Indivíduos e interações mais que processos e ferramentas; software em funcionamento mais que documentação abrangente; colaboração com o cliente mais que negociação de contratos; e responder a mudanças mais que seguir um plano. O documento fecha com a frase que quase ninguém cita: mesmo havendo valor nos itens à direita, valorizamos mais os itens à esquerda. A coluna da direita não é descartada.

Ágil é uma metodologia?

Tecnicamente não. Ágil é um conjunto de valores e princípios, e não um manual de passos.
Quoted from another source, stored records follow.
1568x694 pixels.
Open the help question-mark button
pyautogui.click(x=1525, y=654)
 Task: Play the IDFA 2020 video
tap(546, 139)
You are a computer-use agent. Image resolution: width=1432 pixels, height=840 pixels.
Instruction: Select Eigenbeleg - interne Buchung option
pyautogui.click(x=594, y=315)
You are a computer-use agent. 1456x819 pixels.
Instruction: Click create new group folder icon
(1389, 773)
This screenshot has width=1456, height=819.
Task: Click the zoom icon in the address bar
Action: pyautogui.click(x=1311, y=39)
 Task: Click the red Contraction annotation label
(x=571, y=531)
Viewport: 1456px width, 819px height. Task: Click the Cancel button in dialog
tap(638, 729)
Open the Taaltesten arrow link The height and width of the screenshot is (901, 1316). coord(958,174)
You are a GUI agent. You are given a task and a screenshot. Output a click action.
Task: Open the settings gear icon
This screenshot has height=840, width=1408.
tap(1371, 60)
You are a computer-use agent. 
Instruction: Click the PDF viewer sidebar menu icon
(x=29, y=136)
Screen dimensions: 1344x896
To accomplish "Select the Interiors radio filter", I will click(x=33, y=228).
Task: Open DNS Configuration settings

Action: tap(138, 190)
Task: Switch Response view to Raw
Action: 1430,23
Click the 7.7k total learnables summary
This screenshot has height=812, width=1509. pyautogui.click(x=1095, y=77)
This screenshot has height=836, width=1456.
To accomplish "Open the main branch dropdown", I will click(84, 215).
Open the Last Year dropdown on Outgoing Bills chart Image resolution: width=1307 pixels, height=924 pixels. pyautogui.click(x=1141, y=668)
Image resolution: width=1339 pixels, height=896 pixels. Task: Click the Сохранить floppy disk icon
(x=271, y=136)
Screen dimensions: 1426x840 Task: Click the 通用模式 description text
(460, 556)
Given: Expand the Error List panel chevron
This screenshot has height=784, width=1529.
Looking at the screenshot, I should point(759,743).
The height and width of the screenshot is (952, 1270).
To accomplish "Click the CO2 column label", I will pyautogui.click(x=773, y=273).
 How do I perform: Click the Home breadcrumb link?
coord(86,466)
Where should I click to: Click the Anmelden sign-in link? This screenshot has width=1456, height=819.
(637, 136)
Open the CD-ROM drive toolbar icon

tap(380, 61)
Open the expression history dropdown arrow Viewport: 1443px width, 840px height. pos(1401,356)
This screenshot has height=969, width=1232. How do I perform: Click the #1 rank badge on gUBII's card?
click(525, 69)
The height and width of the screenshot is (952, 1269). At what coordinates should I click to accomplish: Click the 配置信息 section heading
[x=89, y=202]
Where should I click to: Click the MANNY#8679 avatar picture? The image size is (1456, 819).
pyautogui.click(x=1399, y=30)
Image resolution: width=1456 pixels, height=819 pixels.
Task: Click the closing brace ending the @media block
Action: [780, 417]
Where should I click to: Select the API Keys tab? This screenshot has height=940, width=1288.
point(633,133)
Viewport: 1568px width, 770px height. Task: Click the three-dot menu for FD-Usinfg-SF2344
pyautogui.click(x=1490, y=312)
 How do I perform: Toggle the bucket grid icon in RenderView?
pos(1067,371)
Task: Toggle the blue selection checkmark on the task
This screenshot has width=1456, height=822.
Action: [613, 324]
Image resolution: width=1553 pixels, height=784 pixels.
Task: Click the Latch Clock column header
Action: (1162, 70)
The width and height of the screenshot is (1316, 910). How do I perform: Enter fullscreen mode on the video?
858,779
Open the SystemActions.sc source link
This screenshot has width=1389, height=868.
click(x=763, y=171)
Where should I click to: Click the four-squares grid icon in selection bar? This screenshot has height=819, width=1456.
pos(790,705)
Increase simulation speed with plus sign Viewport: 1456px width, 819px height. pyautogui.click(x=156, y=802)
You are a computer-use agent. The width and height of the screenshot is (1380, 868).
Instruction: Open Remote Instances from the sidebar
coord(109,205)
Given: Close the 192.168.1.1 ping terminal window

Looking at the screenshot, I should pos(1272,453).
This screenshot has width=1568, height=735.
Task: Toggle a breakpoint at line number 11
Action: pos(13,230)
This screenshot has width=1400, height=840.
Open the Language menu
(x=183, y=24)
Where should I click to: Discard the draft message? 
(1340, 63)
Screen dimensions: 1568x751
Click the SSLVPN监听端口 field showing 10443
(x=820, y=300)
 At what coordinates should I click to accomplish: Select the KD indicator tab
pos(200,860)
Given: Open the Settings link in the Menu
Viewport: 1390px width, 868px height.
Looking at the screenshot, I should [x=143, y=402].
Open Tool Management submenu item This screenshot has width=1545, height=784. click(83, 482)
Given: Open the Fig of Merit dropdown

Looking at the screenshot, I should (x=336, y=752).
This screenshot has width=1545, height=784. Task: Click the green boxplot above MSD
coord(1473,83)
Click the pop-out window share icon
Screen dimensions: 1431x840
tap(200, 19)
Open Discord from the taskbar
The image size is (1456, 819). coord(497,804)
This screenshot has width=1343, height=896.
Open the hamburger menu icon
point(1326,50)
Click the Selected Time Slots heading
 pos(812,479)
Existem três camadas: os valores, no Manifesto; os frameworks ou métodos, como Scrum, Kanban, XP e Lean, que definem papéis, eventos e regras; e as práticas concretas, como reunião diária, quadro de trabalho, desenvolvimento guiado por testes e integração contínua. Metodologia ágil é um termo de uso comum, mas impreciso.

Quais são os principais métodos ágeis?

Scrum, criado por Ken Schwaber e Jeff Sutherland, com ciclos de duração fixa, papéis e eventos definidos. Kanban, vindo do sistema de produção da Toyota e adaptado ao trabalho de conhecimento por David Anderson, com fluxo contínuo e limite de trabalho em andamento. XP, de Kent Beck, focado em práticas técnicas de engenharia. E Lean, levado ao software por Mary e Tom Poppendieck, focado em eliminar desperdício no fluxo inteiro.

Qual a diferença entre Scrum e Kanban?

Scrum trabalha em ciclos de duração fixa, com compromisso sobre um conjunto de itens, papéis definidos pelo framework e controle pelo escopo do ciclo. Kanban trabalha em fluxo contínuo, item a item, sem papéis obrigatórios, e controla pelo limite de trabalho em andamento. Time de sustentação e suporte normalmente vai melhor com Kanban; time de produto, com Scrum.

O que é limite de trabalho em andamento no Kanban?

É a regra que define quantos itens podem estar em cada etapa ao mesmo tempo. É o que faz o Kanban funcionar, e não o quadro. Sem esse limite, o quadro apenas torna visível o excesso de coisas começadas e nenhuma terminada. É também a intervenção mais barata e de maior efeito imediato para um time que quer melhorar entrega sem adotar framework nenhum.

Métodos ágeis servem para qualquer projeto?

Não. Eles servem quando o requisito é descoberto durante o trabalho, ou seja, quando não se sabe exatamente o que precisa ser construído. Planejamento sequencial serve quando o requisito é conhecido, estável e a ordem de execução é imposta por algo físico ou regulatório, como obra civil, certificação e integração com prazo legal. O erro caro é usar o vocabulário de um com a estrutura de decisão do outro.

O que é ágil de fachada?

É adotar as cerimônias sem adotar os valores. Cinco sinais: a reunião diária virou relatório para o gestor; o sprint virou prazo de entrega negociado com escopo cheio; a velocidade virou meta de produtividade, o que faz o time inflar estimativa; a retrospectiva não gera ação com dono e prazo; e a autonomia existe sobre o como, mas não sobre o que fazer e quando entregar.

Como começar a usar métodos ágeis na empresa?

Cinco passos. Comece por um time e um problema real, não por toda a empresa. Encurte o ciclo de entrega antes de mudar o nome de qualquer coisa. Limite o trabalho em andamento, que é a intervenção mais barata. Coloque quem usa o resultado na revisão, senão ciclo curto é só entrega fracionada. E mova uma decisão de nível, deixando o time tomar algo que hoje sobe para aprovação.

Por que XP é o framework menos adotado?

Porque suas práticas exigem mudança no trabalho técnico, e não apenas na agenda de reuniões. Desenvolvimento guiado por testes, programação em par, integração contínua e refatoração são o que permite entregar em ciclo curto sem acumular dívida técnica. Sem elas, encurtar o ciclo apenas acelera a produção de problema, e é por isso que muitas adoções de Scrum travam depois de alguns meses.